** Opening Document excerpt block **
What would policy success look like for Indigenous housing? Would it be good policy, effective processes, or successfully implemented programs? And on what grounds is policy success determined? ‘Good policy’ is good policy for whom? Housing for Health Incubator researchers Paul Torzillo, Allan MacConnell and Christen Cornell will tackle these rarely asked questions, in the context of the larger and ongoing conundrum of why it is so hard to incorporate cyclical repairs and maintenance into infrastructure programs for Indigenous housing.

Speakers: Christen Cornell; Paul Torzillo; Allan MacConnell

Dr Christen Cornell is a Lecturer in the Department of Gender and Cultural Studies at the University of Sydney. Her research spans cultural and urban studies, with particular interest in the relationship between cultural practices and urban planning.  

Professor Paul Torzillo is one of Australia’s leading Indigenous Health advisors. He has specific expertise on ARIs, housing and health and service delivery. Paul has been an advisor to the OATSIH (Office of Aboriginal and Torres Strait Islander Health) since its inception and has advocated strongly for a central role of evidence-based policy development. 

Professor Allan MacConnell is a political scientist whose main interests lie in various aspects of public policy making. This interest has taken him into research that addresses issues such as responses to crises and disasters, policy success/failure, policy evaluation, wicked policy problems, placebo policies, hidden policy agendas and the politics of policy inaction.
** Closing Document excerpt block **
> Try it
Echo the stretch of the Indigenous housing policy event text from "What would policy" through "for Indigenous housing.", word for word. The listing that comes next has nothing to do with the work here.
** Opening Exercise data block **
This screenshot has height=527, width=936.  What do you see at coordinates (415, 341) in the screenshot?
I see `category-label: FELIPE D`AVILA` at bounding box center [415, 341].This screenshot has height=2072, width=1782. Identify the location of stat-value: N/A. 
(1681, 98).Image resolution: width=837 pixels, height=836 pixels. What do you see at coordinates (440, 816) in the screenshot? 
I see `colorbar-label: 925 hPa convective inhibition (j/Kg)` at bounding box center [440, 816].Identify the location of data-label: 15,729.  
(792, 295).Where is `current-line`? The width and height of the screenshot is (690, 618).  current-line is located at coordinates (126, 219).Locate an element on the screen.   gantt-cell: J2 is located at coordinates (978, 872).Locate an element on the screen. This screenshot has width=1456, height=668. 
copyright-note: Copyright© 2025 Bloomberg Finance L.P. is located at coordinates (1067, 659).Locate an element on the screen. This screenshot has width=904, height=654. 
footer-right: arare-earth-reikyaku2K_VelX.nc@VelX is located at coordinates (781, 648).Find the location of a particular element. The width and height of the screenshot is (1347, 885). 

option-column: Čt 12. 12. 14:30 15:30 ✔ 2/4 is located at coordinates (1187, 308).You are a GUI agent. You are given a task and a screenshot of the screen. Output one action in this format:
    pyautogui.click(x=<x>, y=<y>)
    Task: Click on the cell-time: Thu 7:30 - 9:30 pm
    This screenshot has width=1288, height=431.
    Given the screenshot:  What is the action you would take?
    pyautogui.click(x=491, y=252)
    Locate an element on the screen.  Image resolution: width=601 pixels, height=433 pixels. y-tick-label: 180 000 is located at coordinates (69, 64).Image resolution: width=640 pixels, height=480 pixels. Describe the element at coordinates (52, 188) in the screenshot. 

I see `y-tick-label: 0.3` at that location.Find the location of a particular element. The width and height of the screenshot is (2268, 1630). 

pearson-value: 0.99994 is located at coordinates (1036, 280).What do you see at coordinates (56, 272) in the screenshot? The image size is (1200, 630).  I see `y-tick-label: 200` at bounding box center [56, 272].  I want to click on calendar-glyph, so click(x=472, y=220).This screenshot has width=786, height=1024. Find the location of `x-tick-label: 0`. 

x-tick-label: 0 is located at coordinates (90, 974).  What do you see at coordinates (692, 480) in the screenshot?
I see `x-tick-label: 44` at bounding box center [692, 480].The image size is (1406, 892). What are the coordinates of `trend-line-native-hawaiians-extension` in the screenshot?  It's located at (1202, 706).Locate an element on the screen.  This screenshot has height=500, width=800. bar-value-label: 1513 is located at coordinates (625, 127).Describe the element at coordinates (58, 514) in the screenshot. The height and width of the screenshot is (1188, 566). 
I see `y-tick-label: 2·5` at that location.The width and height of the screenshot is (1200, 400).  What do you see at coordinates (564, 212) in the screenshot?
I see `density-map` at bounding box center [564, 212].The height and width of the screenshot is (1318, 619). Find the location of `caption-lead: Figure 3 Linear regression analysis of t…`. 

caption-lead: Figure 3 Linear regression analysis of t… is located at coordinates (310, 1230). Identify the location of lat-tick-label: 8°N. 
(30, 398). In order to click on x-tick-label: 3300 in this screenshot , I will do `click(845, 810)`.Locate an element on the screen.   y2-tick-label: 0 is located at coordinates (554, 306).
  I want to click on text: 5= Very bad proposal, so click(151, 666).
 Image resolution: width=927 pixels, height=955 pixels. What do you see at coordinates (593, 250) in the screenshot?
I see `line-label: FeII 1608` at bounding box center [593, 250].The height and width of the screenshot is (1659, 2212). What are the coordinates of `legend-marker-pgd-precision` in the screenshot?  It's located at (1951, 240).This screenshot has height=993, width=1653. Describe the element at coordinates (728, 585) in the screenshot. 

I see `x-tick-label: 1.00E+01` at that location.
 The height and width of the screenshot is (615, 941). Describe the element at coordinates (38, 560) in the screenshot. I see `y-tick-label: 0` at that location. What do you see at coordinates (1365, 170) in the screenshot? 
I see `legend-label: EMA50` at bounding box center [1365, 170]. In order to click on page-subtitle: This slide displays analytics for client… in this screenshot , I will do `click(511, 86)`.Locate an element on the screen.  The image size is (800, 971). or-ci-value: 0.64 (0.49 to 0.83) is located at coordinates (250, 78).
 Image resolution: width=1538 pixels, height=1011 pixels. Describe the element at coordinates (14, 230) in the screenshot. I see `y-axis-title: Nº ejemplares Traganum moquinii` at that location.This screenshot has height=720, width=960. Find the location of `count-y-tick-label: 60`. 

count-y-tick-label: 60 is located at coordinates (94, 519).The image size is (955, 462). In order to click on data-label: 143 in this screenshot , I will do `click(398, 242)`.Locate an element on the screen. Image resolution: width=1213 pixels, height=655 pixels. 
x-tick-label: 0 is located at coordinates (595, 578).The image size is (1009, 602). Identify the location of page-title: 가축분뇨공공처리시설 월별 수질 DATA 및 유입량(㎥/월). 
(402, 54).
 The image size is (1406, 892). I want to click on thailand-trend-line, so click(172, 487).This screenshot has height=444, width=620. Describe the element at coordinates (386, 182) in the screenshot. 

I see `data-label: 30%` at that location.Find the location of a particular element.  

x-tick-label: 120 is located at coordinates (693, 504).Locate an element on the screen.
** Closing Exercise data block **
> Result of the task
What would policy success look like for Indigenous housing? Would it be good policy, effective processes, or successfully implemented programs? And on what grounds is policy success determined? ‘Good policy’ is good policy for whom? Housing for Health Incubator researchers Paul Torzillo, Allan MacConnell and Christen Cornell will tackle these rarely asked questions, in the context of the larger and ongoing conundrum of why it is so hard to incorporate cyclical repairs and maintenance into infrastructure programs for Indigenous housing.